Mr. GÖDBÉ, with all the adroitness of a posture-master, pirouettes from point to point, and assumes names and positions, as though he were accountable neither for words nor actions. I will, as briefly as possible, reply to those parts of his letter which seem worth my notice.

He asserts.

I answer.

1st. That ‘Under the Walnut-tree’ was originally written for Mr. M’Keller, of Glasgow.

It was not.

2nd. That the subject (his Title states Melody) of my Song is only a slight modification of his Quartett.

He does not, by his own notation, show one entire Bar of my composition to be like his. My Song has a totally different Emphasis; and this is a fact not to be overlooked, Emphasis being, I conceive, in Music, what punctuation is in parts of speech.

3rd. That Mr. Pelzer positively declared that there could be no doubt of my composition having been taken from his.

Mr. Pelzer denies that ever he made such a statement.

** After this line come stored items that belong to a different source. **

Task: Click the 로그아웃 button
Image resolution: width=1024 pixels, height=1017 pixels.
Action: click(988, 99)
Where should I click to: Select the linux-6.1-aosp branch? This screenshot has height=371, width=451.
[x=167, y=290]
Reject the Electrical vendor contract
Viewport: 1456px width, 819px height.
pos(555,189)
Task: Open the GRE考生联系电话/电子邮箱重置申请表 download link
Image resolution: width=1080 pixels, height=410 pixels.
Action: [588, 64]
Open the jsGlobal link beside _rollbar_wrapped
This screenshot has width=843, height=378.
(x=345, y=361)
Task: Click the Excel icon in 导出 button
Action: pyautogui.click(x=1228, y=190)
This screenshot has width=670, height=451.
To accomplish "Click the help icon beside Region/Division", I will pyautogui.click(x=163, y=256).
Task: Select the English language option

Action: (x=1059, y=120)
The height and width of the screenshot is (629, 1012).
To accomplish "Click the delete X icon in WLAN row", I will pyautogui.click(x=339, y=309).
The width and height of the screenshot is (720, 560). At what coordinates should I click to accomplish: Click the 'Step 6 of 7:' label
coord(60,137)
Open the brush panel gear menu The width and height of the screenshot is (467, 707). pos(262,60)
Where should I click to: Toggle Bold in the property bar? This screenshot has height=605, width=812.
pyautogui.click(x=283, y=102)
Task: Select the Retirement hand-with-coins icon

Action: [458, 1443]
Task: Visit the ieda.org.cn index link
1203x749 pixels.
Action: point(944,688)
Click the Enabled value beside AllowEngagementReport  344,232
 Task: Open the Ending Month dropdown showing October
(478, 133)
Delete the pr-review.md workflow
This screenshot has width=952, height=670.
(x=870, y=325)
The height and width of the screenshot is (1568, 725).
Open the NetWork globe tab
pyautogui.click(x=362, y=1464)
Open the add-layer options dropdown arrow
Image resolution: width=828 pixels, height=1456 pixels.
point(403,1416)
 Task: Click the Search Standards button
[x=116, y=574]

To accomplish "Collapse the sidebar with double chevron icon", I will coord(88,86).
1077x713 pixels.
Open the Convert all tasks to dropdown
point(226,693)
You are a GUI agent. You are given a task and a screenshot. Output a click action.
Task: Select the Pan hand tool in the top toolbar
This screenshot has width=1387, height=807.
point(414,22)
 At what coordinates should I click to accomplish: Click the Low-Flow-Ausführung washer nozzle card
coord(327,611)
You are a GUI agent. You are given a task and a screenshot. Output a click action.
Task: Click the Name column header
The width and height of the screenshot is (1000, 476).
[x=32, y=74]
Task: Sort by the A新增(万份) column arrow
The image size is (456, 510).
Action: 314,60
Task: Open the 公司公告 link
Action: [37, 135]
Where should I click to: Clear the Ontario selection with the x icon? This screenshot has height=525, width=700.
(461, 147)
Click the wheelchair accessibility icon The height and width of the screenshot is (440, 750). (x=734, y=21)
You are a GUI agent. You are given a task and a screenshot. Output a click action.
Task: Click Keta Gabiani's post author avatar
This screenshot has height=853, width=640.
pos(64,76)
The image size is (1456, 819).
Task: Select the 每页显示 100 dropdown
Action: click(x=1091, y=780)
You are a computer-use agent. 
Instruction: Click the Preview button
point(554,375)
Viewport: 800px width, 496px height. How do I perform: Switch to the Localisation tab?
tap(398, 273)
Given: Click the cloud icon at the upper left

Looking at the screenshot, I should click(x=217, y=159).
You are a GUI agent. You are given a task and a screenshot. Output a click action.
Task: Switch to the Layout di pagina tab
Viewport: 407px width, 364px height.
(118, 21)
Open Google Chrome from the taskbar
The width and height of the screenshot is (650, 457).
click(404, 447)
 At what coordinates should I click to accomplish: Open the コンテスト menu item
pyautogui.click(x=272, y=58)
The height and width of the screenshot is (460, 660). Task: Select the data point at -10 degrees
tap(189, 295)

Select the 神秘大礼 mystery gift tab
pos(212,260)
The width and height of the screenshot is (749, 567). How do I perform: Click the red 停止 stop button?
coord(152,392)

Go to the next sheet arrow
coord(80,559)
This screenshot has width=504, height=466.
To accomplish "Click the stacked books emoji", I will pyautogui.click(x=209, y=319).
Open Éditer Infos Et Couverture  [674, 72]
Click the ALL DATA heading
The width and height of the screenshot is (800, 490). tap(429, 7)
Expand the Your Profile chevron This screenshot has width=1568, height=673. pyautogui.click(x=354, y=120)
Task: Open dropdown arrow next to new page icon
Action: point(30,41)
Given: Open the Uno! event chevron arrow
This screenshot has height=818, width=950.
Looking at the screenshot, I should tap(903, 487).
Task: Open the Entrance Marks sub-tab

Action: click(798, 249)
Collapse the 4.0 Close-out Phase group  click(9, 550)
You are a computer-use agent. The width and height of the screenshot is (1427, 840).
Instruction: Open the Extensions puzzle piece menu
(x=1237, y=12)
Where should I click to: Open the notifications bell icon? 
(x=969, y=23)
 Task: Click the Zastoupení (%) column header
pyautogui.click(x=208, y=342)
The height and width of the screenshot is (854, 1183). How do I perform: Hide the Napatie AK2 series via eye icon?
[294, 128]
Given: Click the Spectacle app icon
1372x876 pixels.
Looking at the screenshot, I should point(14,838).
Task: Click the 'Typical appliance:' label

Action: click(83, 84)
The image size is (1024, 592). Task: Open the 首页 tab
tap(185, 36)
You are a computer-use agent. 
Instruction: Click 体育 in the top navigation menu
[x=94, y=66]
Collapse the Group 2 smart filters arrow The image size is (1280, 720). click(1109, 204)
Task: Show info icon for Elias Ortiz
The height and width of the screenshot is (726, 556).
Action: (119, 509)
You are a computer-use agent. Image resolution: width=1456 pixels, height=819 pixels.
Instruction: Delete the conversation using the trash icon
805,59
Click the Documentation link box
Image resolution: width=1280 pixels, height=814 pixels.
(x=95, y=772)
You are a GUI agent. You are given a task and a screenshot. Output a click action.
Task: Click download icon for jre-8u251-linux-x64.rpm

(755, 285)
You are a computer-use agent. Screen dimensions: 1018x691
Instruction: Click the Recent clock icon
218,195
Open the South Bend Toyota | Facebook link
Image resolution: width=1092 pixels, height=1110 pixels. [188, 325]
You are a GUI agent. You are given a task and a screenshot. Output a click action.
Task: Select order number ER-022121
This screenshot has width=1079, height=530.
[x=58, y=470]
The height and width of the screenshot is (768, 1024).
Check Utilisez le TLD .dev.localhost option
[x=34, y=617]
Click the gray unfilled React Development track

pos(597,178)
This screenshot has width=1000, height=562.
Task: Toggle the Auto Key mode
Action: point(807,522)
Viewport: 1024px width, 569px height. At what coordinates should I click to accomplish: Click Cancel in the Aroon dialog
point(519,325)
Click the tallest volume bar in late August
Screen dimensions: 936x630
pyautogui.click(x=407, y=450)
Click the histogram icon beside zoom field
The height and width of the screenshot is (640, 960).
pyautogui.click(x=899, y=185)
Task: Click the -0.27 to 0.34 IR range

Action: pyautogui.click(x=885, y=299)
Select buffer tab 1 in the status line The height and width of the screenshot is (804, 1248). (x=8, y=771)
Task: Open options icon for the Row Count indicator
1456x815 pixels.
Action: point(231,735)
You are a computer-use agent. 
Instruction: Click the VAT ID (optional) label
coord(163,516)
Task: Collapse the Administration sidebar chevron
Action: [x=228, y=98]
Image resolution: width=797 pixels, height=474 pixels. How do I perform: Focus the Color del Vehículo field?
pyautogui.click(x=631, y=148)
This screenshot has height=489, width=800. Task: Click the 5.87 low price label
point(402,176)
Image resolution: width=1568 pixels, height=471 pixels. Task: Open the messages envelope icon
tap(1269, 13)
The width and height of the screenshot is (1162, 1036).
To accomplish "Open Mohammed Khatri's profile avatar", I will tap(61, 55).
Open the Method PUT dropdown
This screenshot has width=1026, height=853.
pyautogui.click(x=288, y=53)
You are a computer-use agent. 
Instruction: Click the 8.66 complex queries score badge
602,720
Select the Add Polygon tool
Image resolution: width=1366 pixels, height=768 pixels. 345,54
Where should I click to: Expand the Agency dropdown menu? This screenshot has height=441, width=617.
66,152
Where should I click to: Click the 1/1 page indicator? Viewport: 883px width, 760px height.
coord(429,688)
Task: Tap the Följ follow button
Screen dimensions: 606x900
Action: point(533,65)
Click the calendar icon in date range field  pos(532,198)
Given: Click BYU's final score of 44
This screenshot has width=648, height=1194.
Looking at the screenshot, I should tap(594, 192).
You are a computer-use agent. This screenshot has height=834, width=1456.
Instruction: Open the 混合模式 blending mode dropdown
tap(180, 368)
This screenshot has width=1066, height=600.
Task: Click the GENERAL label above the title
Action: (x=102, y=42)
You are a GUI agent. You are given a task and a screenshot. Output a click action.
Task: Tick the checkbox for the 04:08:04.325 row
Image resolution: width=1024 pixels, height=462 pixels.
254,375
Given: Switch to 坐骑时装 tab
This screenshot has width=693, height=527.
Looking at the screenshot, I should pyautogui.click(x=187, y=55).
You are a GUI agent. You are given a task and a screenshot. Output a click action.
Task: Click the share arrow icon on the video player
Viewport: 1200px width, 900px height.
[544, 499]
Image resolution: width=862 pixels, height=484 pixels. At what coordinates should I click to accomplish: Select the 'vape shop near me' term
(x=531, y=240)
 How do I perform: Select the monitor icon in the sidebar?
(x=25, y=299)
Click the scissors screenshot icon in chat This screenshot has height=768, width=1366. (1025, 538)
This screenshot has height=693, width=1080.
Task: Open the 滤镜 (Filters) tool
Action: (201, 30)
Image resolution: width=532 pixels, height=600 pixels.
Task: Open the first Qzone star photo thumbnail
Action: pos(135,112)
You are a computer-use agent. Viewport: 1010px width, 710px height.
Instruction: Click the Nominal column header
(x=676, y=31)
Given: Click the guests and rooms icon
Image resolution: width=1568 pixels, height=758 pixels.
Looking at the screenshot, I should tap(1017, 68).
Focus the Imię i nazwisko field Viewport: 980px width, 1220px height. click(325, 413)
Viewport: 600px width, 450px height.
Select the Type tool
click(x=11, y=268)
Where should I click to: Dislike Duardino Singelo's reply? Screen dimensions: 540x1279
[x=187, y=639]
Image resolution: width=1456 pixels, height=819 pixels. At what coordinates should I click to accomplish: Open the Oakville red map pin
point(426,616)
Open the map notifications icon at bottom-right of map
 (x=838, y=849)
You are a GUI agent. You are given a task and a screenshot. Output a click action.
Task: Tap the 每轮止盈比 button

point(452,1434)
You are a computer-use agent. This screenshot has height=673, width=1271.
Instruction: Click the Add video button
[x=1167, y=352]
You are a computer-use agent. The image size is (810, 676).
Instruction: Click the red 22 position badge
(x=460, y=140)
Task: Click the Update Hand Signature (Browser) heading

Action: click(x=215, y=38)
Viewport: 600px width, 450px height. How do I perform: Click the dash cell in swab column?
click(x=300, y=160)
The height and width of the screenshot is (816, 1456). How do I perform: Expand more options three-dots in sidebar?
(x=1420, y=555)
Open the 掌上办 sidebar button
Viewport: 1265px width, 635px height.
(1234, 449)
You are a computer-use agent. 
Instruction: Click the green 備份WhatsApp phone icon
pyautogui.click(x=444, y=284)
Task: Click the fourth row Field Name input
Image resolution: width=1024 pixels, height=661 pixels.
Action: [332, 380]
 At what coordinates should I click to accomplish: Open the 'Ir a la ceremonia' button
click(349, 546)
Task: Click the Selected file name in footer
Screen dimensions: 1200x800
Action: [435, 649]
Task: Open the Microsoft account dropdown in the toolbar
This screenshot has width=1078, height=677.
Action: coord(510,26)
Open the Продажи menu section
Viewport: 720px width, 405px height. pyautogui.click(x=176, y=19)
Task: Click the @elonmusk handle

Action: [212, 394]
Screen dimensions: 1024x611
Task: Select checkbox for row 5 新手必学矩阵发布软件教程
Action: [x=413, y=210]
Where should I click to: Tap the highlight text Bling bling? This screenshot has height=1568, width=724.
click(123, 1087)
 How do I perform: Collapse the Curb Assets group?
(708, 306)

When accidentally appealed to, he admitted there was a slight resemblance, but expressed his conviction that this was the effect of accident, not design. Mr. J. Addison and Mr. G. Herbert Rodwell were similarly appealed to by Mr. Gödbé’s publisher. The former gentleman allowed that parts of the 1st and 4th Bar had some affinity, while the latter frankly confessed that he saw no resemblance at all between the two compositions. The passages that do assimilate are common phrases used by everybody; and I am aware of no patent which secures the right of such passages exclusively to Mr. Gödbé.